The U.S. sneaker market continues to boom and one British retailer wants a much bigger piece of that pie.
But that is just a small sliver of the opportunity that JD CEO Régis Schultz sees for the Manchester, England-based retailer. The $24 billion sneaker market now represents about 60% of the U.S. footwear market, double the share from a decade ago, as running shoes replace Oxfords in many offices.
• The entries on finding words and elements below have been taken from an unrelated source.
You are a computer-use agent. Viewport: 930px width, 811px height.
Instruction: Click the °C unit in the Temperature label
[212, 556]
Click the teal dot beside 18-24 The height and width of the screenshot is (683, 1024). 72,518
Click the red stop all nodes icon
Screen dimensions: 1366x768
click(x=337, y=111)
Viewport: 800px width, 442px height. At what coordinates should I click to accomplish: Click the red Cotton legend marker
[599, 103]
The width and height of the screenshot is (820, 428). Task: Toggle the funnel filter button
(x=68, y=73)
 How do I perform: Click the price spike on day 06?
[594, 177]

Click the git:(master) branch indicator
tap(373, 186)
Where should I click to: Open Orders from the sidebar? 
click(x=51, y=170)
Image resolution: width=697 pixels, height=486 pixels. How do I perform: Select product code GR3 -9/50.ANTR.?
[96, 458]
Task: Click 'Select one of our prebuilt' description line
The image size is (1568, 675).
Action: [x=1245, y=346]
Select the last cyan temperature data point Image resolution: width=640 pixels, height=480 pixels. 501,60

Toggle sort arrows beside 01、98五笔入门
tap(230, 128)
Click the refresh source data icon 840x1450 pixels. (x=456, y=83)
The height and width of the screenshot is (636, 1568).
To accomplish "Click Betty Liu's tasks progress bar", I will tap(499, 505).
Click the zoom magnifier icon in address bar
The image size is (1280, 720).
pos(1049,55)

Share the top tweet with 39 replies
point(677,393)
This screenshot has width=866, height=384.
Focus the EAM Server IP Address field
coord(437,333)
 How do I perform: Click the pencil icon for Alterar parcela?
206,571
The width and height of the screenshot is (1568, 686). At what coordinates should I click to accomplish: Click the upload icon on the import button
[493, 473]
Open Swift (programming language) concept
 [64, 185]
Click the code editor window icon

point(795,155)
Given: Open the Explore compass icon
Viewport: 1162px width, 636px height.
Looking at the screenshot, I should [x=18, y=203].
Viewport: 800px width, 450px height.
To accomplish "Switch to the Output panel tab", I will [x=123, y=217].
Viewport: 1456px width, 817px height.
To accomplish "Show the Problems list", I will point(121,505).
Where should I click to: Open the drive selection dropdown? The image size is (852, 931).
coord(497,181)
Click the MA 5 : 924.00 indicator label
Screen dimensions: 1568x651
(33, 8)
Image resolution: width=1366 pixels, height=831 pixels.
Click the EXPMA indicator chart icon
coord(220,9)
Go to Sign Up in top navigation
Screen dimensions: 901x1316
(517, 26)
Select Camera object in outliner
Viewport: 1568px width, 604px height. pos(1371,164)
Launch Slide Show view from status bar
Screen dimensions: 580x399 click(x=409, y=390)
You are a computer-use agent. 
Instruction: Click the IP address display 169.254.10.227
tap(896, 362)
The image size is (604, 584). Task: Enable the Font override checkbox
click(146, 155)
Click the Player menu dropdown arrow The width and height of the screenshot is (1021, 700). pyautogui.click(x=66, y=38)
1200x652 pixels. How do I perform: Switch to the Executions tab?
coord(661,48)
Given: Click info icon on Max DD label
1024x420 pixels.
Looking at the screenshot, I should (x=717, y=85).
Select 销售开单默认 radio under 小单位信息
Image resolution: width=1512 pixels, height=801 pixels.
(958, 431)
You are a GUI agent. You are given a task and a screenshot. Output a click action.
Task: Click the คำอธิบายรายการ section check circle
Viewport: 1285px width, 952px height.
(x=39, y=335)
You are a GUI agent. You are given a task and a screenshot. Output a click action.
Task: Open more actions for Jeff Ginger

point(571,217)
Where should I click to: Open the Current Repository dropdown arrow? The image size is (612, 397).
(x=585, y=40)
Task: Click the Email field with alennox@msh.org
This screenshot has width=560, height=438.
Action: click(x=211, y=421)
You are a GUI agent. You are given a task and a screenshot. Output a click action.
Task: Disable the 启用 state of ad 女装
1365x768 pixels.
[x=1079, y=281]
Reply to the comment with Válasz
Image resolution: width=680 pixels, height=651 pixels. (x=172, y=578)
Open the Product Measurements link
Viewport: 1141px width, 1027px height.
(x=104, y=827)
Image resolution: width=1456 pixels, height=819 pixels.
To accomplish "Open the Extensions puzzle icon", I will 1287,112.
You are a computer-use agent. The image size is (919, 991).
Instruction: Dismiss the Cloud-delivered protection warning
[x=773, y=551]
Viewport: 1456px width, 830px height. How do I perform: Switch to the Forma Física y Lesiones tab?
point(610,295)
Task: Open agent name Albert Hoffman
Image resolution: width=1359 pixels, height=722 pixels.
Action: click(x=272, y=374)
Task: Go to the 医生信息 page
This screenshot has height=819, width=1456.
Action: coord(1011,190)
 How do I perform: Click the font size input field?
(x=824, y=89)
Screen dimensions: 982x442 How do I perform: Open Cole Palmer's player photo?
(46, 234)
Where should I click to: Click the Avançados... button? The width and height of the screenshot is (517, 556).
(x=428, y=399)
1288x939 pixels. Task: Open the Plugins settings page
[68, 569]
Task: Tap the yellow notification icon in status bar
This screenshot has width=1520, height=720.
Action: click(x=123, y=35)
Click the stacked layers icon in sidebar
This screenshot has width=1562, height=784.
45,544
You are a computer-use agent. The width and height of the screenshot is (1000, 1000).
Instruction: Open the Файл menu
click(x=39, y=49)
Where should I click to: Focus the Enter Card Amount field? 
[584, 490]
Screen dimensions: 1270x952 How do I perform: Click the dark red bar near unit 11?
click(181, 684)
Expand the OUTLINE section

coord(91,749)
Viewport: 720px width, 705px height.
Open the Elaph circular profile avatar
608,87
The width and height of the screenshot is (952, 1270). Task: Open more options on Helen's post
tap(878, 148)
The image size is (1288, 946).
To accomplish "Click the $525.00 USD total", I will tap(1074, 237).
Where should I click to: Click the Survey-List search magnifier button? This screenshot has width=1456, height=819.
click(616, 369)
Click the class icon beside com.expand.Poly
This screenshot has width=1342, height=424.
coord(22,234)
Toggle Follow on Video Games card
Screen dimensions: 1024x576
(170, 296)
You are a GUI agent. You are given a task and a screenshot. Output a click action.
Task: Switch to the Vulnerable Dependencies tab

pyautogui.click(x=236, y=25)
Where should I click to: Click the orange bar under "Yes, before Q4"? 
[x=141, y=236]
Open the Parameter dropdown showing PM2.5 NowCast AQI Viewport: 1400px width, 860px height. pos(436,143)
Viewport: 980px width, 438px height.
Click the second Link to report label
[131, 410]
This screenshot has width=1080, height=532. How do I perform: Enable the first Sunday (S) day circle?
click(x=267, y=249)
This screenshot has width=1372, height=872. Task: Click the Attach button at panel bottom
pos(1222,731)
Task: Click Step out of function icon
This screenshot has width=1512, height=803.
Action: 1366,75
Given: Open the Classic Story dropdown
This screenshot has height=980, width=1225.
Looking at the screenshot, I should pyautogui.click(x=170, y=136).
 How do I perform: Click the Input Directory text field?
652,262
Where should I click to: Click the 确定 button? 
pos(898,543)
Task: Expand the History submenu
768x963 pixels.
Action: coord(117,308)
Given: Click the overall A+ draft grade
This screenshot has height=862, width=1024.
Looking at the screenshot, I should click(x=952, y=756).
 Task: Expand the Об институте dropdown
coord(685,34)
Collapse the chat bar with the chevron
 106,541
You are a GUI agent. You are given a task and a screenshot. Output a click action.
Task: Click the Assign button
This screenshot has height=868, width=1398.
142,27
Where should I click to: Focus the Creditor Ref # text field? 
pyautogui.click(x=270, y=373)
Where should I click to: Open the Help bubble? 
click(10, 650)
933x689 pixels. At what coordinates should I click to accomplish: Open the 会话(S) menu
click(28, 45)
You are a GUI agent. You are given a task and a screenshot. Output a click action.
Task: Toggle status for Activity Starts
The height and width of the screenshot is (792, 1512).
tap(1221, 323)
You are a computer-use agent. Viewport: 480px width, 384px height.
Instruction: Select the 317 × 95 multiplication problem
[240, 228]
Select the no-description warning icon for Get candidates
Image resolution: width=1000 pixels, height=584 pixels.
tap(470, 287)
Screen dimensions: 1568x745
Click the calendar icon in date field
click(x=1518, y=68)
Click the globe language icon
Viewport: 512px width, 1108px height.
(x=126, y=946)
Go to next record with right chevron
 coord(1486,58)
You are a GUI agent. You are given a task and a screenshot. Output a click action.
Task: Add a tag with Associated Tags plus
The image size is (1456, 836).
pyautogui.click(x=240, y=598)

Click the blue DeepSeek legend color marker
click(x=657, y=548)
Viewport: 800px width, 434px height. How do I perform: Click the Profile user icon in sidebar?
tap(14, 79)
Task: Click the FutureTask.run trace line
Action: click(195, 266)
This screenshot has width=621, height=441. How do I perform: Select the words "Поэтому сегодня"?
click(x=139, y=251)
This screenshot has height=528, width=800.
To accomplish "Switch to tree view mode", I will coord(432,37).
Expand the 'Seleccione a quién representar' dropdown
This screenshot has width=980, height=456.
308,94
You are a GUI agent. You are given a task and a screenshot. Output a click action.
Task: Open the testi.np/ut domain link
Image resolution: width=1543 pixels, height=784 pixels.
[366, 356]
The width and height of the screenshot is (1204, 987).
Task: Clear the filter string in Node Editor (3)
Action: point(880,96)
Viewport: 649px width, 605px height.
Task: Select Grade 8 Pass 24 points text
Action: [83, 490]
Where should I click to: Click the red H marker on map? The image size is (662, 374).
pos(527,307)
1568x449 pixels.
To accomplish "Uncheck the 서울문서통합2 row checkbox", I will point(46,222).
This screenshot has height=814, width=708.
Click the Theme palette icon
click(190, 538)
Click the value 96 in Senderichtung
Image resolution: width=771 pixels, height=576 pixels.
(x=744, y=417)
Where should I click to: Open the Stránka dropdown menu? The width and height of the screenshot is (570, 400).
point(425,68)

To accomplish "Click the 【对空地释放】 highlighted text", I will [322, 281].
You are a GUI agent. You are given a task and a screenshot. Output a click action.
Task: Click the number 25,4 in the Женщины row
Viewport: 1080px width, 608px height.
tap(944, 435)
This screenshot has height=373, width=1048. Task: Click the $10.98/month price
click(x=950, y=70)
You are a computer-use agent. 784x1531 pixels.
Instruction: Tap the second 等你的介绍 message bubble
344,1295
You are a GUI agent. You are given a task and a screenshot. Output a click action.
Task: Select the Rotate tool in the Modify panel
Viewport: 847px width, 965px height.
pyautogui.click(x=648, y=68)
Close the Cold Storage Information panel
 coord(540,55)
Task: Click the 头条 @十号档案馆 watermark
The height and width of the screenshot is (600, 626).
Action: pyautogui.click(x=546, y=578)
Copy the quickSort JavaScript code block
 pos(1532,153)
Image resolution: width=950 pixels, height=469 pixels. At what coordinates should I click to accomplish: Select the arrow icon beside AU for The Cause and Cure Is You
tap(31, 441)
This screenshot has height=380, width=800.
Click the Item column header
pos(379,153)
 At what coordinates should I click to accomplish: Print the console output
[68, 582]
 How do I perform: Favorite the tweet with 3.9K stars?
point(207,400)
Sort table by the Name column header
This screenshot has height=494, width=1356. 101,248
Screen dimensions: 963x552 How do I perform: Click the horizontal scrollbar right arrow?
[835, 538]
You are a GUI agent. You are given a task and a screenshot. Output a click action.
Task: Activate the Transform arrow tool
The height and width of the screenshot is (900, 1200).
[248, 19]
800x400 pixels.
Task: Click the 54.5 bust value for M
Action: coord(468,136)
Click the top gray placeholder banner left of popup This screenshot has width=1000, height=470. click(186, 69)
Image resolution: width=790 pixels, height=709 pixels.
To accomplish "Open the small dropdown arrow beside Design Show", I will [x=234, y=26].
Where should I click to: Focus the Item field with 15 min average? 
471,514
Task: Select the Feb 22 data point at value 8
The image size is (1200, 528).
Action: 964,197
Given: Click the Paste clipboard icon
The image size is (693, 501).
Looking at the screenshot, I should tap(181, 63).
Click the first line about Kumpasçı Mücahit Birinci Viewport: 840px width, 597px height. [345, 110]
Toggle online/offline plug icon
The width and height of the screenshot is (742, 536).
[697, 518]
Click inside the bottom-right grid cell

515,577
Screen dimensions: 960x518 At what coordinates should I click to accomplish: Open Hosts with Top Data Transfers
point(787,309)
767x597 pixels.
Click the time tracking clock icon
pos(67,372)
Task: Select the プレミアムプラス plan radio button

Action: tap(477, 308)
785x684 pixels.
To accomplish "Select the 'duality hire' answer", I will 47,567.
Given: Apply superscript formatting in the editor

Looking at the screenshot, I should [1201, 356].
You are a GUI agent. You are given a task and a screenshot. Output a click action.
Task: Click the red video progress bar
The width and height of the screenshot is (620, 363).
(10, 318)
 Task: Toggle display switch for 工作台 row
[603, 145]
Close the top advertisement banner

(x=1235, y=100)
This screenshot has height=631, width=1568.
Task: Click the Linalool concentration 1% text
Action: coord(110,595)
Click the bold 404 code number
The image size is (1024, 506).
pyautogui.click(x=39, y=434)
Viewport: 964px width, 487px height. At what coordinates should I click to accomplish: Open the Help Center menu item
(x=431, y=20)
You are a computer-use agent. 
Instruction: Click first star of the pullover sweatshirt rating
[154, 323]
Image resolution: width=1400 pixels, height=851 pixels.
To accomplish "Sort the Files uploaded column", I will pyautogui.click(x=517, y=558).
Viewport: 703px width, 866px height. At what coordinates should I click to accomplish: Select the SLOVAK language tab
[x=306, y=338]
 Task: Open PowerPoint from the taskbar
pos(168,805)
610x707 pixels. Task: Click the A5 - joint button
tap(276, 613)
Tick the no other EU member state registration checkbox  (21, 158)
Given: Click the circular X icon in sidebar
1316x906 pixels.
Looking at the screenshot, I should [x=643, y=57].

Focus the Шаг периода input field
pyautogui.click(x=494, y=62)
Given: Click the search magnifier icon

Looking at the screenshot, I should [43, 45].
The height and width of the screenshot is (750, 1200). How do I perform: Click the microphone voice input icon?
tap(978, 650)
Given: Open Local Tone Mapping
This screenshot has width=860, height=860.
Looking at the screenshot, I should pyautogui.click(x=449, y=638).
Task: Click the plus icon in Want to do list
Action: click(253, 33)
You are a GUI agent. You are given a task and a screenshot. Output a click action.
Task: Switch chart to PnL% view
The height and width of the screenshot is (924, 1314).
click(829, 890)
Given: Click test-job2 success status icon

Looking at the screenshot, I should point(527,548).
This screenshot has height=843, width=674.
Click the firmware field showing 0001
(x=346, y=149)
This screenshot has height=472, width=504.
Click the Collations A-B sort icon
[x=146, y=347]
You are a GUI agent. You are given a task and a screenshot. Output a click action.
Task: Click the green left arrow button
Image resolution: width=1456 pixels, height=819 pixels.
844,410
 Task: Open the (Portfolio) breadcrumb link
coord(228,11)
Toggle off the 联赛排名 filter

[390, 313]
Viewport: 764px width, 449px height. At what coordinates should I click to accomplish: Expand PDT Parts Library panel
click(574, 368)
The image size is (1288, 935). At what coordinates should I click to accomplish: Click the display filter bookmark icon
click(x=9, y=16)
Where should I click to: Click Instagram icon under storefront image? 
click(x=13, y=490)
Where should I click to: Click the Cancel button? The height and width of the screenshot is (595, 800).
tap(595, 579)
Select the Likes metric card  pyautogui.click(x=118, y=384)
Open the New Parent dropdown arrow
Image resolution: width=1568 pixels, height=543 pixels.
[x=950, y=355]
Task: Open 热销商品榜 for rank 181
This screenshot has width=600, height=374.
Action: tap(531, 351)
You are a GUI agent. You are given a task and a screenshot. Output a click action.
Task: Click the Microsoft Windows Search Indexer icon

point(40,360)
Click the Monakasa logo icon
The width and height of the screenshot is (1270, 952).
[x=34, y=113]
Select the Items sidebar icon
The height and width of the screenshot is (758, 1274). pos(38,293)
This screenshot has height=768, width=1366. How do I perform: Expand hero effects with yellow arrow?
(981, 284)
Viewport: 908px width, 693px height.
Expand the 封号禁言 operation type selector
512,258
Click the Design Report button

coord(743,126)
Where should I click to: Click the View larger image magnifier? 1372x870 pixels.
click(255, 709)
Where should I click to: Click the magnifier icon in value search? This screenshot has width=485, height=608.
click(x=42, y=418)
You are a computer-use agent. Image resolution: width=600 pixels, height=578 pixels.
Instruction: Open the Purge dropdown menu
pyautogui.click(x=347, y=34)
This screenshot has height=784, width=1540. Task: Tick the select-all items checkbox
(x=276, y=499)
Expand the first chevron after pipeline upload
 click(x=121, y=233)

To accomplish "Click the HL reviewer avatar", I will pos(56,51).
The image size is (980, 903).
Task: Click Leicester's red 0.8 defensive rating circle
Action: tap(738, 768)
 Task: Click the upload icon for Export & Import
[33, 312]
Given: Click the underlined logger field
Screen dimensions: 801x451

And Schultz sees no end to the running shoe boom.
“As soon as you start wearing sneakers, you don’t go back to formal shoes,” he told me in an on-stage interview at the National Retail Federation conference earlier this month in New York.
“We see a lot more potential in the U.S.” said Schultz. “We have invested in our stores and they have a lot of energy and theater.”
“JD’s brand awareness continues to grow in the US,” Schultz said in a statement published with the financial results, “and, building on this momentum, we have decided to increase our marketing initiatives in North America.”
To set itself up for success in this competitive market, Schultz has invested in stores, and given employees more training on buying and merchandising the products it sells. “You need to have a point of view,” he said, emphasizing that store buyers should think outside the box to become tastemakers. “Our big wake-up call was that buyers used to be very lazy.”
“I’ve learned in my career that less is more,” Schultz said. “If you try to do too many things, you end up doing nothing.”